__YOUR GOAL__. For this exercise, set down all the records exactly as given.

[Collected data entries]
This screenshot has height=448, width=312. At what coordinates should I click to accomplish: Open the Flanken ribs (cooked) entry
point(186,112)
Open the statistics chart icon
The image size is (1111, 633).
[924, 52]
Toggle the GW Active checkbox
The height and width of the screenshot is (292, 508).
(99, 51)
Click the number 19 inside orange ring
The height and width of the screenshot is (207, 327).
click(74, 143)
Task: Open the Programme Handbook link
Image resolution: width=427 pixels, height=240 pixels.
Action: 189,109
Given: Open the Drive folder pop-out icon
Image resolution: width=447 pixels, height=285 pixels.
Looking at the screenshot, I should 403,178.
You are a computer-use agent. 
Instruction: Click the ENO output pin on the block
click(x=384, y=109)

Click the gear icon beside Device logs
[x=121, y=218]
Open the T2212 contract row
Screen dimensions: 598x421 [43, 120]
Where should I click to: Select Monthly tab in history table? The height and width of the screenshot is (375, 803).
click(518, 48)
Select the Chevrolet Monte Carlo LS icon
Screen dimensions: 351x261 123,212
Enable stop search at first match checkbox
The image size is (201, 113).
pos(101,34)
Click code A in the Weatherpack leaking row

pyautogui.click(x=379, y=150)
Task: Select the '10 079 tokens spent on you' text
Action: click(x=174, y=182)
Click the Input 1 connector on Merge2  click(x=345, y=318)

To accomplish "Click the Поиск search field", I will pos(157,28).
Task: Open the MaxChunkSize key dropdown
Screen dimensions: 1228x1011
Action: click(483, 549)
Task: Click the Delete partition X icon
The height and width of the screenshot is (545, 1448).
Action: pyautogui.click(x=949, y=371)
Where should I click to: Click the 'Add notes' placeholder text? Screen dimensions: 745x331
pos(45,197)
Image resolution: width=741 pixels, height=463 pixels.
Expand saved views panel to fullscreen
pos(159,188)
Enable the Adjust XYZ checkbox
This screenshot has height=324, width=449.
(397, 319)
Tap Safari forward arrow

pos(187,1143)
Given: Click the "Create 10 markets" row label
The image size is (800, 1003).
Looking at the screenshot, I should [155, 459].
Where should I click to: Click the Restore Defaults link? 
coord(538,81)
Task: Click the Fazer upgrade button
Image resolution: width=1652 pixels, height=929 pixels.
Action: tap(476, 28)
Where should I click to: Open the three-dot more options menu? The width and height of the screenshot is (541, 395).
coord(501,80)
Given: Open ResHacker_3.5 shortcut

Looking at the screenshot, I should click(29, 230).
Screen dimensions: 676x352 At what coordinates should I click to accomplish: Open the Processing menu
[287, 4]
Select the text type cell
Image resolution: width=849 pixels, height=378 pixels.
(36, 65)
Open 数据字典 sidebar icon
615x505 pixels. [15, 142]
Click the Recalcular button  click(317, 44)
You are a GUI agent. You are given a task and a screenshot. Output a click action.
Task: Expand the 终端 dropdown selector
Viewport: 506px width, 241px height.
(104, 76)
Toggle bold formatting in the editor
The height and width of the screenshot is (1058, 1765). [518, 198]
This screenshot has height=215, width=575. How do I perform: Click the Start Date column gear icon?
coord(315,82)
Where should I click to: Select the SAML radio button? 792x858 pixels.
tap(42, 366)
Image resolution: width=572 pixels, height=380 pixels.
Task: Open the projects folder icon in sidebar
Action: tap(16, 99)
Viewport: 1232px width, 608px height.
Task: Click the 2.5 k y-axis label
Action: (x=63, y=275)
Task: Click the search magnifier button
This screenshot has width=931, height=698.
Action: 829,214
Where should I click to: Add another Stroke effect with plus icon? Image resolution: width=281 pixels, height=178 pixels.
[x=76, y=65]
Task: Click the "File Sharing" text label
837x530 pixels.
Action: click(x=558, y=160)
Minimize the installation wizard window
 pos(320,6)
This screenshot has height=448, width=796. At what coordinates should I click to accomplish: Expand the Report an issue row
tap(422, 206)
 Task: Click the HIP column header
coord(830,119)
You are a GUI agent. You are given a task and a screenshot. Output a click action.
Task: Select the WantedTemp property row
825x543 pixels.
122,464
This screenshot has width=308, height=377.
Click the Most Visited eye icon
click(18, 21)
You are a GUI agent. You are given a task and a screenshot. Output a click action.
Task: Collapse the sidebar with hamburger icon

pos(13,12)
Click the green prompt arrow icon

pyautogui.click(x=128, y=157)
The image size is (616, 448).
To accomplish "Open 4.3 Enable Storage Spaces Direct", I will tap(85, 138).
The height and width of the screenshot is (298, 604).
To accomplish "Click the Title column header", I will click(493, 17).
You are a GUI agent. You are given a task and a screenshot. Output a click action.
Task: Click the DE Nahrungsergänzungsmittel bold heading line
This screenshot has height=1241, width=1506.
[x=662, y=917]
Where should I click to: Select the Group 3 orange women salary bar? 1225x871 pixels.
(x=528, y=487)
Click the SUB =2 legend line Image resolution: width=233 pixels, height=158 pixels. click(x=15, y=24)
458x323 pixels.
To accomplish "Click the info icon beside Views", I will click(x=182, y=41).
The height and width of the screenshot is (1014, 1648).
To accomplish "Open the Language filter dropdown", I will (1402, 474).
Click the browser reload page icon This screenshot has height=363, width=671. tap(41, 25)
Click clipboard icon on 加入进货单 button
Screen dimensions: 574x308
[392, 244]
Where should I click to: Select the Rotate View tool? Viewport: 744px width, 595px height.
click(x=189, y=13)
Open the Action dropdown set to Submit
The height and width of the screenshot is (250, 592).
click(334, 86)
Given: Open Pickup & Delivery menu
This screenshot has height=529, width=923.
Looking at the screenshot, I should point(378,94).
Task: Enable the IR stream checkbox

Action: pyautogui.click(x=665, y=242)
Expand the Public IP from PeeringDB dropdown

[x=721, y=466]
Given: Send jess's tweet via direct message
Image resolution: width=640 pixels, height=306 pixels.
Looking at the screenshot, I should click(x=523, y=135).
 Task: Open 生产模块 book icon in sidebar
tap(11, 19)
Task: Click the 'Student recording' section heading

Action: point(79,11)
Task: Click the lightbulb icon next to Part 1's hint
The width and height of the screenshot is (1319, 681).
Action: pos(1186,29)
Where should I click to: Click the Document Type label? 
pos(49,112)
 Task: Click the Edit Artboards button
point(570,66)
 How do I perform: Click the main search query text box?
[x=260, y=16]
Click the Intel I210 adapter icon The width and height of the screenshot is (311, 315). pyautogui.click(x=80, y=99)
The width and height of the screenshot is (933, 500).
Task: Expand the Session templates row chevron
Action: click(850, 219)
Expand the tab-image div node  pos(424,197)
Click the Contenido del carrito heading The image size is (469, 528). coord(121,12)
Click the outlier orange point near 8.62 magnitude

__EXERCISE SOLUTION__.
This screenshot has height=448, width=312. At what coordinates should I click to accomplish: Open the Flanken ribs (cooked) entry
point(186,112)
Open the statistics chart icon
The image size is (1111, 633).
[924, 52]
Toggle the GW Active checkbox
The height and width of the screenshot is (292, 508).
(99, 51)
Click the number 19 inside orange ring
The height and width of the screenshot is (207, 327).
click(74, 143)
Task: Open the Programme Handbook link
Image resolution: width=427 pixels, height=240 pixels.
Action: 189,109
Given: Open the Drive folder pop-out icon
Image resolution: width=447 pixels, height=285 pixels.
Looking at the screenshot, I should 403,178.
You are a computer-use agent. 
Instruction: Click the ENO output pin on the block
click(x=384, y=109)

Click the gear icon beside Device logs
[x=121, y=218]
Open the T2212 contract row
Screen dimensions: 598x421 [43, 120]
Where should I click to: Select Monthly tab in history table? The height and width of the screenshot is (375, 803).
click(518, 48)
Select the Chevrolet Monte Carlo LS icon
Screen dimensions: 351x261 123,212
Enable stop search at first match checkbox
The image size is (201, 113).
pos(101,34)
Click code A in the Weatherpack leaking row

pyautogui.click(x=379, y=150)
Task: Select the '10 079 tokens spent on you' text
Action: click(x=174, y=182)
Click the Input 1 connector on Merge2  click(x=345, y=318)

To accomplish "Click the Поиск search field", I will pos(157,28).
Task: Open the MaxChunkSize key dropdown
Screen dimensions: 1228x1011
Action: click(483, 549)
Task: Click the Delete partition X icon
The height and width of the screenshot is (545, 1448).
Action: pyautogui.click(x=949, y=371)
Where should I click to: Click the 'Add notes' placeholder text? Screen dimensions: 745x331
pos(45,197)
Image resolution: width=741 pixels, height=463 pixels.
Expand saved views panel to fullscreen
pos(159,188)
Enable the Adjust XYZ checkbox
This screenshot has height=324, width=449.
(397, 319)
Tap Safari forward arrow

pos(187,1143)
Given: Click the "Create 10 markets" row label
The image size is (800, 1003).
Looking at the screenshot, I should [155, 459].
Where should I click to: Click the Restore Defaults link? 
coord(538,81)
Task: Click the Fazer upgrade button
Image resolution: width=1652 pixels, height=929 pixels.
Action: tap(476, 28)
Where should I click to: Open the three-dot more options menu? The width and height of the screenshot is (541, 395).
coord(501,80)
Given: Open ResHacker_3.5 shortcut

Looking at the screenshot, I should click(29, 230).
Screen dimensions: 676x352 At what coordinates should I click to accomplish: Open the Processing menu
[287, 4]
Select the text type cell
Image resolution: width=849 pixels, height=378 pixels.
(36, 65)
Open 数据字典 sidebar icon
615x505 pixels. [15, 142]
Click the Recalcular button  click(317, 44)
You are a GUI agent. You are given a task and a screenshot. Output a click action.
Task: Expand the 终端 dropdown selector
Viewport: 506px width, 241px height.
(104, 76)
Toggle bold formatting in the editor
The height and width of the screenshot is (1058, 1765). [518, 198]
This screenshot has height=215, width=575. How do I perform: Click the Start Date column gear icon?
coord(315,82)
Where should I click to: Select the SAML radio button? 792x858 pixels.
tap(42, 366)
Image resolution: width=572 pixels, height=380 pixels.
Task: Open the projects folder icon in sidebar
Action: tap(16, 99)
Viewport: 1232px width, 608px height.
Task: Click the 2.5 k y-axis label
Action: (x=63, y=275)
Task: Click the search magnifier button
This screenshot has width=931, height=698.
Action: 829,214
Where should I click to: Add another Stroke effect with plus icon? Image resolution: width=281 pixels, height=178 pixels.
[x=76, y=65]
Task: Click the "File Sharing" text label
837x530 pixels.
Action: click(x=558, y=160)
Minimize the installation wizard window
 pos(320,6)
This screenshot has height=448, width=796. At what coordinates should I click to accomplish: Expand the Report an issue row
tap(422, 206)
 Task: Click the HIP column header
coord(830,119)
You are a GUI agent. You are given a task and a screenshot. Output a click action.
Task: Select the WantedTemp property row
825x543 pixels.
122,464
This screenshot has width=308, height=377.
Click the Most Visited eye icon
click(18, 21)
You are a GUI agent. You are given a task and a screenshot. Output a click action.
Task: Collapse the sidebar with hamburger icon

pos(13,12)
Click the green prompt arrow icon

pyautogui.click(x=128, y=157)
The image size is (616, 448).
To accomplish "Open 4.3 Enable Storage Spaces Direct", I will tap(85, 138).
The height and width of the screenshot is (298, 604).
To accomplish "Click the Title column header", I will click(493, 17).
You are a GUI agent. You are given a task and a screenshot. Output a click action.
Task: Click the DE Nahrungsergänzungsmittel bold heading line
This screenshot has height=1241, width=1506.
[x=662, y=917]
Where should I click to: Select the Group 3 orange women salary bar? 1225x871 pixels.
(x=528, y=487)
Click the SUB =2 legend line Image resolution: width=233 pixels, height=158 pixels. click(x=15, y=24)
458x323 pixels.
To accomplish "Click the info icon beside Views", I will click(x=182, y=41).
The height and width of the screenshot is (1014, 1648).
To accomplish "Open the Language filter dropdown", I will (1402, 474).
Click the browser reload page icon This screenshot has height=363, width=671. tap(41, 25)
Click clipboard icon on 加入进货单 button
Screen dimensions: 574x308
[392, 244]
Where should I click to: Select the Rotate View tool? Viewport: 744px width, 595px height.
click(x=189, y=13)
Open the Action dropdown set to Submit
The height and width of the screenshot is (250, 592).
click(334, 86)
Given: Open Pickup & Delivery menu
This screenshot has height=529, width=923.
Looking at the screenshot, I should point(378,94).
Task: Enable the IR stream checkbox

Action: pyautogui.click(x=665, y=242)
Expand the Public IP from PeeringDB dropdown

[x=721, y=466]
Given: Send jess's tweet via direct message
Image resolution: width=640 pixels, height=306 pixels.
Looking at the screenshot, I should click(x=523, y=135).
 Task: Open 生产模块 book icon in sidebar
tap(11, 19)
Task: Click the 'Student recording' section heading

Action: point(79,11)
Task: Click the lightbulb icon next to Part 1's hint
The width and height of the screenshot is (1319, 681).
Action: pos(1186,29)
Where should I click to: Click the Document Type label? 
pos(49,112)
 Task: Click the Edit Artboards button
point(570,66)
 How do I perform: Click the main search query text box?
[x=260, y=16]
Click the Intel I210 adapter icon The width and height of the screenshot is (311, 315). pyautogui.click(x=80, y=99)
The width and height of the screenshot is (933, 500).
Task: Expand the Session templates row chevron
Action: click(850, 219)
Expand the tab-image div node  pos(424,197)
Click the Contenido del carrito heading The image size is (469, 528). coord(121,12)
Click the outlier orange point near 8.62 magnitude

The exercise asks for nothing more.